• _About this task_:
Return each line in the records below that includes "Energy".

Dataset excerpts
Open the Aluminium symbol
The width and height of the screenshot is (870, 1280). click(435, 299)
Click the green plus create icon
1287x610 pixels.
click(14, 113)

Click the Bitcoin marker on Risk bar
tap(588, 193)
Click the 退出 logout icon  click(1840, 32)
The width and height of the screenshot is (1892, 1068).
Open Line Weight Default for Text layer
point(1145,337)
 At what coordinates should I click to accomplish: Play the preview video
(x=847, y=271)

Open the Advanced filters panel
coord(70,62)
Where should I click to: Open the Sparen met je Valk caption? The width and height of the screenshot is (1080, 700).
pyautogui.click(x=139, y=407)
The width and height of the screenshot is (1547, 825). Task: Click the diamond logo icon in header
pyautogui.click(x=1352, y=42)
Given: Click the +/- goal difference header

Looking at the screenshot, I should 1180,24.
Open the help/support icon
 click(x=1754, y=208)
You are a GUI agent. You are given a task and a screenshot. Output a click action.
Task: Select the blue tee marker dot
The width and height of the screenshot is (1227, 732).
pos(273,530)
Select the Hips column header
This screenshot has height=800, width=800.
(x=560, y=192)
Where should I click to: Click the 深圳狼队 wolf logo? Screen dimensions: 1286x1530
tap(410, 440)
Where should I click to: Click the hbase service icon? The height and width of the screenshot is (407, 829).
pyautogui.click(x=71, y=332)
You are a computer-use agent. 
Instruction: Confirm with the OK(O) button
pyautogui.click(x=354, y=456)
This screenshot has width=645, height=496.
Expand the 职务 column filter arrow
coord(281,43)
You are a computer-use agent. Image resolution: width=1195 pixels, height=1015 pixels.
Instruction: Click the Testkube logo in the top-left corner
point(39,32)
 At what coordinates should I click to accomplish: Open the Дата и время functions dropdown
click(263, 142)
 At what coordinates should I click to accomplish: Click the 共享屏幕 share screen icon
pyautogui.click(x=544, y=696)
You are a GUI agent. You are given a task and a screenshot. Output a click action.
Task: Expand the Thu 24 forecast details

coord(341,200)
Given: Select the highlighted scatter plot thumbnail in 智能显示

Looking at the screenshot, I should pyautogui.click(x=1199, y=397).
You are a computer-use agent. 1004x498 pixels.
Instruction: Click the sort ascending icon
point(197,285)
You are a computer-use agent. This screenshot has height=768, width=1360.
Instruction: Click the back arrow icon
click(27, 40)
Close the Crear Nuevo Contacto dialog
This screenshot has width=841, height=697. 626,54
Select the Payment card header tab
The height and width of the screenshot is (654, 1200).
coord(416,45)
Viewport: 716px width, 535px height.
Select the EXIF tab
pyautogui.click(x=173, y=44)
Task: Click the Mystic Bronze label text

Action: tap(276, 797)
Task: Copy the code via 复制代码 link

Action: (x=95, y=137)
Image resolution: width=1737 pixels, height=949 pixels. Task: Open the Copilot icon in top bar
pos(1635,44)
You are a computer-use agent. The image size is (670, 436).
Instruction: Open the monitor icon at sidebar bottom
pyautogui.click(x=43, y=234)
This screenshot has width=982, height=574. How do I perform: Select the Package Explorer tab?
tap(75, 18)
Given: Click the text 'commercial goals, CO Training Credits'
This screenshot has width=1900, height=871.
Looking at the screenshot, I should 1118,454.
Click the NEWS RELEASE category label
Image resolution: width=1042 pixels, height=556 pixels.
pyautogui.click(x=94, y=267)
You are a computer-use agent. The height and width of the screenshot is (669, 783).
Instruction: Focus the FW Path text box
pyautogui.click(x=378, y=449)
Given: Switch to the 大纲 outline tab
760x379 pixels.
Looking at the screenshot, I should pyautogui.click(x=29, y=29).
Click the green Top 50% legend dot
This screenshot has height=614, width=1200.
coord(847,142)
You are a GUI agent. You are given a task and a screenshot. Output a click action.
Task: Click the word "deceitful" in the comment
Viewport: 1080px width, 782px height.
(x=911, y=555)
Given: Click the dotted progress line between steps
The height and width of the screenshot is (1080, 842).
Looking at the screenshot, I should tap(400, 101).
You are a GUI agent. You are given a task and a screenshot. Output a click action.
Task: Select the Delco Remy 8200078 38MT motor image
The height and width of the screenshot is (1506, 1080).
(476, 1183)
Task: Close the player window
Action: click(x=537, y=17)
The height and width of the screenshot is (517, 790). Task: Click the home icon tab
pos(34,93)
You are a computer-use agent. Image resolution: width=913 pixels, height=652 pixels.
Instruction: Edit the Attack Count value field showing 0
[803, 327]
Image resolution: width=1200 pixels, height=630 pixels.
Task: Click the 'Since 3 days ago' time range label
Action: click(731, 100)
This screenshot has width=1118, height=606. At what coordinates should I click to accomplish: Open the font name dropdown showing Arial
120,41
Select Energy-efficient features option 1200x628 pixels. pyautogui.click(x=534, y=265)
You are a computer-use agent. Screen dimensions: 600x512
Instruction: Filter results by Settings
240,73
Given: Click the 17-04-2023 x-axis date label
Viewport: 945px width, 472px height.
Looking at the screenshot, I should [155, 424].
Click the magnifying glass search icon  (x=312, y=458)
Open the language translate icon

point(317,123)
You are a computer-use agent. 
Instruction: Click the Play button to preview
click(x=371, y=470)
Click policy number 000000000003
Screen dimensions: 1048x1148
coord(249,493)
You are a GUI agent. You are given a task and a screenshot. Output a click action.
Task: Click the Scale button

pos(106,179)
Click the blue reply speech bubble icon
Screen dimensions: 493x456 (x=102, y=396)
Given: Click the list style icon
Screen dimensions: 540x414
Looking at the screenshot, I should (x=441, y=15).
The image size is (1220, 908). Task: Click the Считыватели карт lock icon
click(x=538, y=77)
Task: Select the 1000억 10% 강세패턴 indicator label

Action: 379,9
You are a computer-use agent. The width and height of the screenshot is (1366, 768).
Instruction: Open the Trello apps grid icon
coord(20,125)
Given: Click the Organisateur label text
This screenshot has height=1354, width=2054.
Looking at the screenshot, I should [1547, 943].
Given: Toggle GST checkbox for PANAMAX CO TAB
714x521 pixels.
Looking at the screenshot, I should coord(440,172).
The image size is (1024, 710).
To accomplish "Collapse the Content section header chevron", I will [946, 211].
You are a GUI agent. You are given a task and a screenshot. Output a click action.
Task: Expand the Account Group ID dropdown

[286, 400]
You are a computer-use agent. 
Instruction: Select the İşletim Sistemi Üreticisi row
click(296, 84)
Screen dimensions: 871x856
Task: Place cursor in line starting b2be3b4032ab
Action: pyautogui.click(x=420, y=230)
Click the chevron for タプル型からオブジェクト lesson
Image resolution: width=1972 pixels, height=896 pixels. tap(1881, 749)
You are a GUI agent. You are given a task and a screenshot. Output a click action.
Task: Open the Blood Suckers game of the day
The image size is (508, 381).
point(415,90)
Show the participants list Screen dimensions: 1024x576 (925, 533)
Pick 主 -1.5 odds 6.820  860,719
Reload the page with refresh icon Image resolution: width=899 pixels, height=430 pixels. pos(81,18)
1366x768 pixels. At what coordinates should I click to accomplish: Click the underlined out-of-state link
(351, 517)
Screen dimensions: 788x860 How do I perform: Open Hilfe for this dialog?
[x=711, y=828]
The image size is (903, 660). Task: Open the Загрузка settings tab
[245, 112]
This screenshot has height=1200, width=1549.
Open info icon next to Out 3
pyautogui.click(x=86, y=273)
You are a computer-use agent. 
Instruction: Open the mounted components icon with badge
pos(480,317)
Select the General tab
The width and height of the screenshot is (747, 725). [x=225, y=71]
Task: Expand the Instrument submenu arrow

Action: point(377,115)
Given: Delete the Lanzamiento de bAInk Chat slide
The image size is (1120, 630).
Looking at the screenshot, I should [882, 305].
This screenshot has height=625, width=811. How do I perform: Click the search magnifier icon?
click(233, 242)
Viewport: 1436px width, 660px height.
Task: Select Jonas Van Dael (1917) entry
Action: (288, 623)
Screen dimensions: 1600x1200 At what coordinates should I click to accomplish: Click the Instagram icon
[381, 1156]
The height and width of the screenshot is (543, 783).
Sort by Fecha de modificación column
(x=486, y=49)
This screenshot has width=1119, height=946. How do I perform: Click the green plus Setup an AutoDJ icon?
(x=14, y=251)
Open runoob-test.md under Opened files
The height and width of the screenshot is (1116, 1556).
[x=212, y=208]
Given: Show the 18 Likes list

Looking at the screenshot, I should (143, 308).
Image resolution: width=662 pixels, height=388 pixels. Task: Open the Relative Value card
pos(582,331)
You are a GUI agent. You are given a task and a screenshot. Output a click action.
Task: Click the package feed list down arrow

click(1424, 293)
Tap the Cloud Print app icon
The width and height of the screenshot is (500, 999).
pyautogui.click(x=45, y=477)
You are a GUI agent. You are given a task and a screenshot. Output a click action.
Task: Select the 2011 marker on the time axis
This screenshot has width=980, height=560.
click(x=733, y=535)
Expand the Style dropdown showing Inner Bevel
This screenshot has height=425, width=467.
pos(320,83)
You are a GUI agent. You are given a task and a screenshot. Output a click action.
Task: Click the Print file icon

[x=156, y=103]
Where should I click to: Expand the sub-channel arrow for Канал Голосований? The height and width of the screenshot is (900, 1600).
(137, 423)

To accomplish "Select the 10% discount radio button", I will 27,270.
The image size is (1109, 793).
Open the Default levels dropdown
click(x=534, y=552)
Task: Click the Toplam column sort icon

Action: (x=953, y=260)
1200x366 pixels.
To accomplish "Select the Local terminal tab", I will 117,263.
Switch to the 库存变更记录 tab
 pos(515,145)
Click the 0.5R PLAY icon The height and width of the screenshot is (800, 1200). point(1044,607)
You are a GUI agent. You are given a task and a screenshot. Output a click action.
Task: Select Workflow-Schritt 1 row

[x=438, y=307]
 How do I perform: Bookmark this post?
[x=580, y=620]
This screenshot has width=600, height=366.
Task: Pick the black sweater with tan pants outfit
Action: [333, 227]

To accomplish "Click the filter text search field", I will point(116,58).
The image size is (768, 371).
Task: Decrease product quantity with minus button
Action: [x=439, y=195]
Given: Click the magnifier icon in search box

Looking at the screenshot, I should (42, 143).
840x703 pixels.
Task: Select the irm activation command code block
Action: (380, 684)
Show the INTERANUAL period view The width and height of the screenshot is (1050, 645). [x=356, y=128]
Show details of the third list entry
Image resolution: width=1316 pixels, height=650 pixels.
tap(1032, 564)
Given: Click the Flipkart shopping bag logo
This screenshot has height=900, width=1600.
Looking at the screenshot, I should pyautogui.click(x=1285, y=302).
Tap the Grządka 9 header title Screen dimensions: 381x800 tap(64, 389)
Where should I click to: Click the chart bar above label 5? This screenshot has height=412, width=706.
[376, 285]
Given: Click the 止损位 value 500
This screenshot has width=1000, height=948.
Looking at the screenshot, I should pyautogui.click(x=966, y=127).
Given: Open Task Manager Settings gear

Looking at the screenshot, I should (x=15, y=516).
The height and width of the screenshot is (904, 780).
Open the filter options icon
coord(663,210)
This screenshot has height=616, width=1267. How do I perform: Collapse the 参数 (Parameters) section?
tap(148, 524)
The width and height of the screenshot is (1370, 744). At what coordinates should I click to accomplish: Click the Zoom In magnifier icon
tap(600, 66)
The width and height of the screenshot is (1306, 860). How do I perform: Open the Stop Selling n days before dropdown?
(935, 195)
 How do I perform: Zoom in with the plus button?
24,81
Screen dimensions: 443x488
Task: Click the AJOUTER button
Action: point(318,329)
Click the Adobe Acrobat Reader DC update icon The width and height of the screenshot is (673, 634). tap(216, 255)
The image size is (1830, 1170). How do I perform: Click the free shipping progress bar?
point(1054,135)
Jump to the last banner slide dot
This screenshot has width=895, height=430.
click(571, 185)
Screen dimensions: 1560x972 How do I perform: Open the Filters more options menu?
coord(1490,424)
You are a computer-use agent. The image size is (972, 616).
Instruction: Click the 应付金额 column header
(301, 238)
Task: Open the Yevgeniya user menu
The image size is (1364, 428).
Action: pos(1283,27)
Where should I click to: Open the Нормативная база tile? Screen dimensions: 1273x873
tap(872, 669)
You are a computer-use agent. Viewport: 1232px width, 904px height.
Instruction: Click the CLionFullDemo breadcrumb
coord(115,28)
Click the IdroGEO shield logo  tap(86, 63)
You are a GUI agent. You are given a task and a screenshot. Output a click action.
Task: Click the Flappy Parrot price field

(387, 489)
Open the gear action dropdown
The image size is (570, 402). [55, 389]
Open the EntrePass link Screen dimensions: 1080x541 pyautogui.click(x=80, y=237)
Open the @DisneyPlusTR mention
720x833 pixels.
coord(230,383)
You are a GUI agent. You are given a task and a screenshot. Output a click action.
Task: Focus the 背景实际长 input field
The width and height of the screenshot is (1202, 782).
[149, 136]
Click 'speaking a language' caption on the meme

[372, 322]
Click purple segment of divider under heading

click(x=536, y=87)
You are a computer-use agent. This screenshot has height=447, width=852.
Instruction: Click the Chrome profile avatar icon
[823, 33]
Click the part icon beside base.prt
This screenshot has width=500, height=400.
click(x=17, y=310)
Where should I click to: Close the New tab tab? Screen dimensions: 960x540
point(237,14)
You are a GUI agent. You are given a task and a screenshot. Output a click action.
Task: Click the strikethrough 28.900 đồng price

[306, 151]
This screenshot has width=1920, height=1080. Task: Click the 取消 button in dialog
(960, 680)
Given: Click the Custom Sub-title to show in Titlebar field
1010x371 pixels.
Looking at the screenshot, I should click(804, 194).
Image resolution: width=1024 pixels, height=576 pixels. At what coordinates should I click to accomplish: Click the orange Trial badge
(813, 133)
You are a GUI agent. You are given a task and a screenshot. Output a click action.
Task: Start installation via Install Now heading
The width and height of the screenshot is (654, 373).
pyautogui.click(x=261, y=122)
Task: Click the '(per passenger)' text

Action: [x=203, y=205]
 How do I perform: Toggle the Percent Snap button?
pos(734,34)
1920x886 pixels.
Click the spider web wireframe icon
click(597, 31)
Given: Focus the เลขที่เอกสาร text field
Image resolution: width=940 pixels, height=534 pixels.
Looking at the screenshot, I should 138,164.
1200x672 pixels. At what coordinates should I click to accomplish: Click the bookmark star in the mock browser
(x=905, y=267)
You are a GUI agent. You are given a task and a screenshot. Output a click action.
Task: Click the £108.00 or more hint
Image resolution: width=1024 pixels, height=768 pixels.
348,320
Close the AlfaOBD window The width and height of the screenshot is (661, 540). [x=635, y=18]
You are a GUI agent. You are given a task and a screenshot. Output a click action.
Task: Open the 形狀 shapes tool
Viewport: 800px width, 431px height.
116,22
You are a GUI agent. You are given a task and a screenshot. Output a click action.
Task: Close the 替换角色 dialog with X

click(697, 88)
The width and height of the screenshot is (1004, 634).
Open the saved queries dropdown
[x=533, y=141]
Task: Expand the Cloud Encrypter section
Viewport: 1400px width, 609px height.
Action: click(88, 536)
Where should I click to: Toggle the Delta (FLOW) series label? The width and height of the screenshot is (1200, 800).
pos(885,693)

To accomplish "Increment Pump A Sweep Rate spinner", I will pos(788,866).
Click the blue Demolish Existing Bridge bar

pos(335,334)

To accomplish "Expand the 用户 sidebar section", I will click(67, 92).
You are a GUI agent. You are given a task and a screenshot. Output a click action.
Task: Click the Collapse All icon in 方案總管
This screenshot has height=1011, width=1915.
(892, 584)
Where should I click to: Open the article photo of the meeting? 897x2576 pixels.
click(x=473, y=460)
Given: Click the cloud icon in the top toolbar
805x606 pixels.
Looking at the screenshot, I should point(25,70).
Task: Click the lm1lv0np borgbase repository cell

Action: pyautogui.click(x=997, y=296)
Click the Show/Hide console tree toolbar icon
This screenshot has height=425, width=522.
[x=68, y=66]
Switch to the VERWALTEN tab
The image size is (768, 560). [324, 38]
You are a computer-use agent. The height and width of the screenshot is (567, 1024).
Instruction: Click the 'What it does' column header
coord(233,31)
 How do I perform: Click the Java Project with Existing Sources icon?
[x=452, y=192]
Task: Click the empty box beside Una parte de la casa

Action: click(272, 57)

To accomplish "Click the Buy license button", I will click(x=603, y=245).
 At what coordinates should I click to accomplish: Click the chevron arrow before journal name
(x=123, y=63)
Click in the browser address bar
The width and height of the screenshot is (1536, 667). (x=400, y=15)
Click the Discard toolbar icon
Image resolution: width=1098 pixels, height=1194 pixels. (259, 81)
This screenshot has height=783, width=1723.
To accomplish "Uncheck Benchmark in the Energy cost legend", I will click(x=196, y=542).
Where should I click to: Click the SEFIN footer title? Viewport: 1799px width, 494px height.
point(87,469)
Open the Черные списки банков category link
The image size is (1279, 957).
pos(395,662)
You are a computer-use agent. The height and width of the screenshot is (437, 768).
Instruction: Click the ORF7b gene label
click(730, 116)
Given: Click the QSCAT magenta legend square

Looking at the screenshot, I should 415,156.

• _Finished task_:
Select Energy-efficient features option 1200x628 pixels. pyautogui.click(x=534, y=265)
To accomplish "Uncheck Benchmark in the Energy cost legend", I will click(x=196, y=542).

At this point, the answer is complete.